«Don’t confuse me with the particulars! » «I need to find out this from my truth only! » Sound well-known?
Have you noticed how reasons escalate with emotional abusers? They tell you that something is bothering them in no uncertain terms, nonetheless often fail to fill you in on what any hell it is. So in this article you are knowing fully everything that they feel, yet most people remain in the dark why.
Then, if you get lucky, they may expand on their concern with you feel this sigh of relief, because today you have something you can tackle or at least address. Therefore you seek to share your perspective, your point of view. And wham, you’re cut off by means of, Don’t confuse me along with the facts. My mind is composed.
You sense unheard in that moment when you, indeed, are… You are not granted permission to share.

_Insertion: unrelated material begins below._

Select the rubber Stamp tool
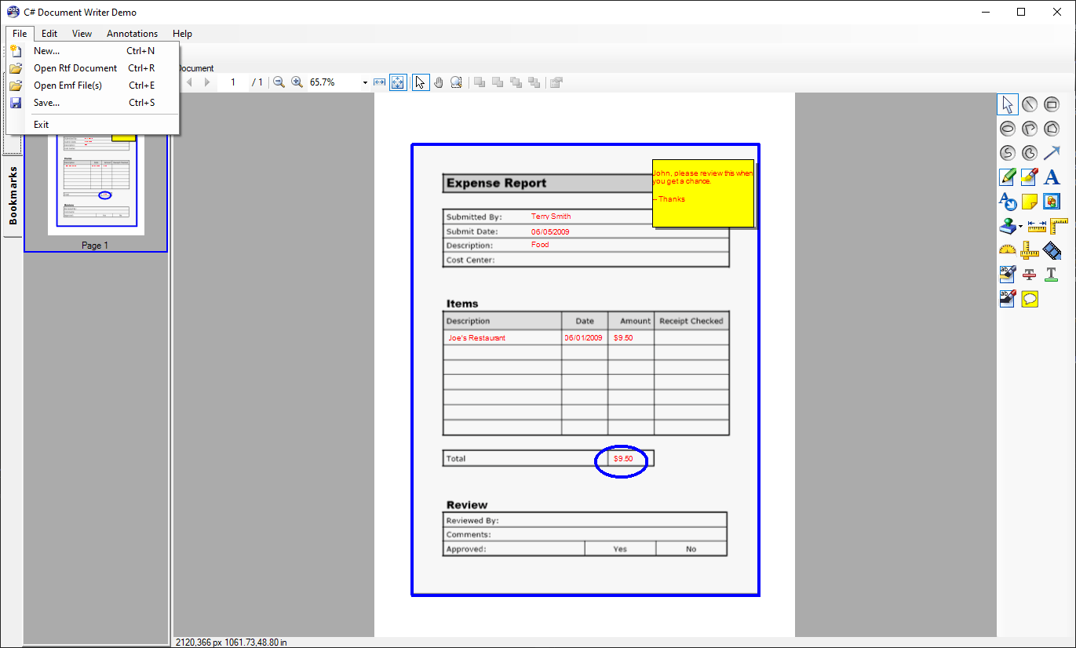Viewport: 1076px width, 648px height. click(x=1007, y=227)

You are not a great opinion that differs coming from theirs. You see, if you wait to your point of view, there is a charge in this interaction with an emotional abuser.
What psychological and mental abusers are really telling you is that there is no room to your reality in a discussion with them. Embracing your viewpoint is beyond them. The truth is, your perspective doesn’t assure their consideration, because they previously made up their mind and in addition they really don’t want you to mix them up with them with your facts.

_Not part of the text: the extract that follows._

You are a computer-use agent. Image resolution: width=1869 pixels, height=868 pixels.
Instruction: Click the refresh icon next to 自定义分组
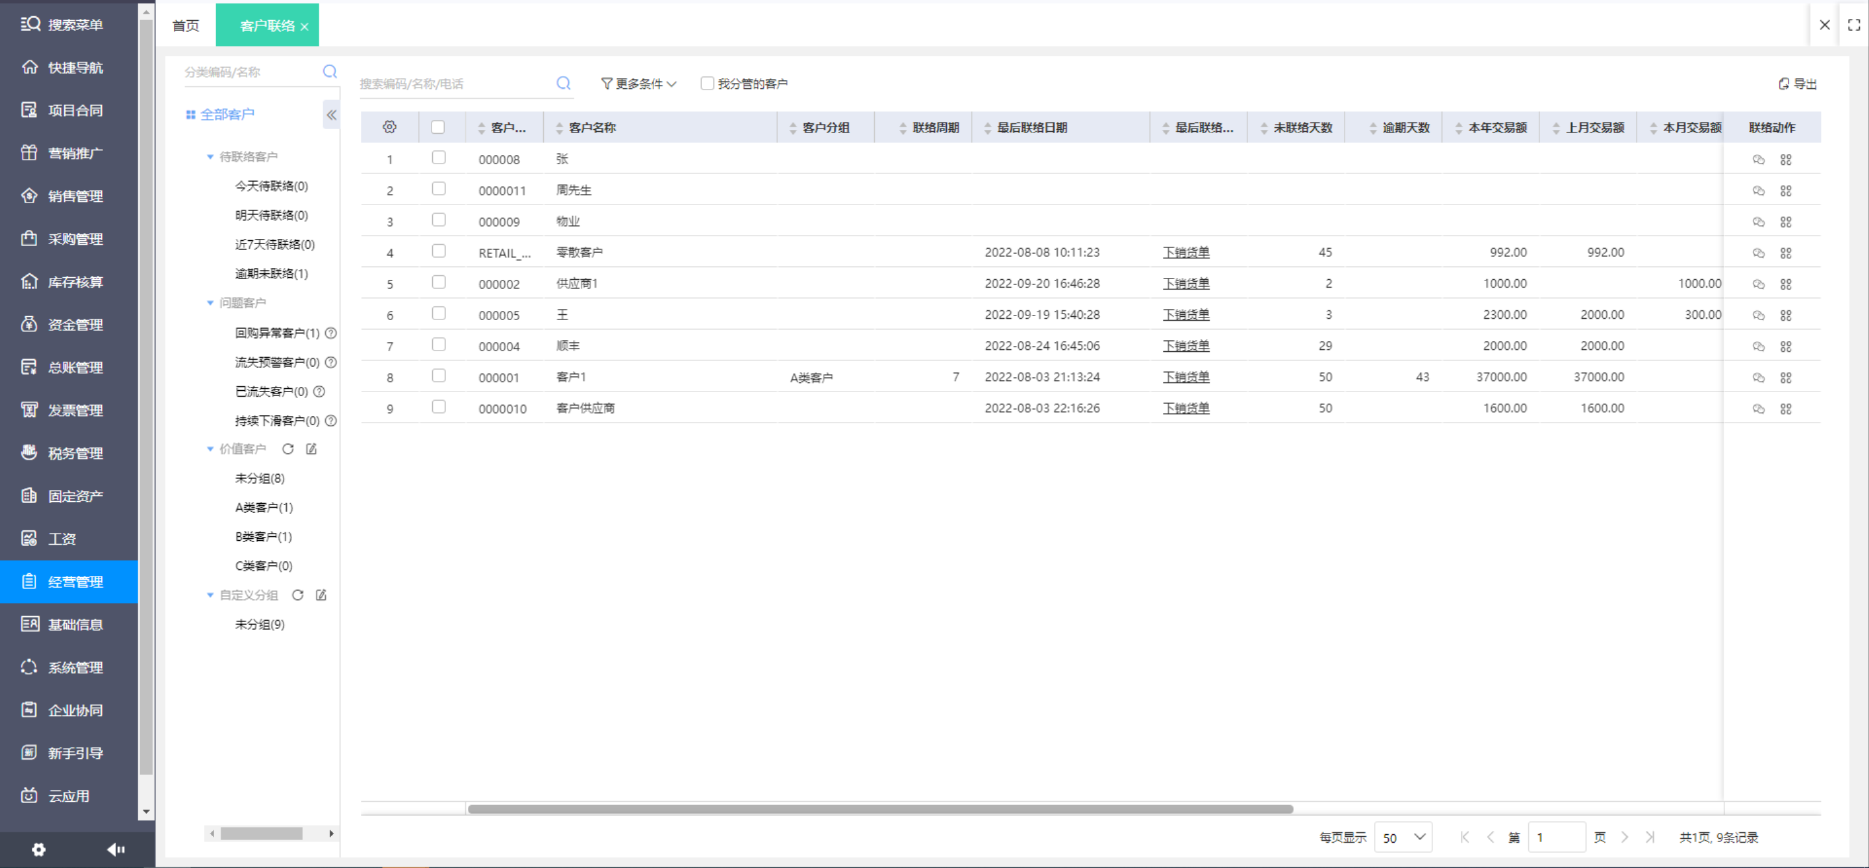(x=300, y=594)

Part of how they deal with their exclusive vulnerability is to make you erroneous in order for them to be best suited. As you know, from where that they stand, they must be best. So, don’t confuse them with the facts.

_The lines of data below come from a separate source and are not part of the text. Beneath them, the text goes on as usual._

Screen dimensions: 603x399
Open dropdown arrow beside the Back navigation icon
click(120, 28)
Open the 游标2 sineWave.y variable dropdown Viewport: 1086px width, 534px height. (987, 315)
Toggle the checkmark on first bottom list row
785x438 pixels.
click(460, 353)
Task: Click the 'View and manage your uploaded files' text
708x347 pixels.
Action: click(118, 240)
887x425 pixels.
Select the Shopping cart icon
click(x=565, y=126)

To get this message by means of you, the emotional abuser will pile on another tier of attack aimed to fix you in your tracks. It might just sound like this… «Well, what a logical position, BUT…
You know a «but» is approaching and with it is the up coming emotional assault.
If this is the pattern of interaction with your intimate spouse, take a hard and fast look at the mother nature of abusive relationships. All the better you grasp these kind of dynamics, the easier it will be that you break the cycle of abuse before it spirals out of control.
The price you will pay is verbal developmental abuse. You know the discussion is over, so you pull it back and lick that wounds inspired by the psychological and mental abuse dished out to keep you in your place. For everybody who is following me in this description of this interaction, then you have probably experienced verbal emotional exploitation. It is both subtle and significant. It leaves most people emotionally off base, quite often even before you know what appeared.
Most of the mess around «don’t confuse all of us with the facts» is nothing more than an effort to re-establish an unequal distribution of electric power in the relationship. The psychological and mental assault or blow on your character is their attempt to tilt the climb, because in that moment they are really tasting their own vulnerability.
It may begin with, «That’s the problem with you… That you are too intense, too persuasive, too late with this kind of explanation, too whatever to compel me to take you will in and actually hear that there is something to say… worthy of your attention, much less my factor. » Get the picture?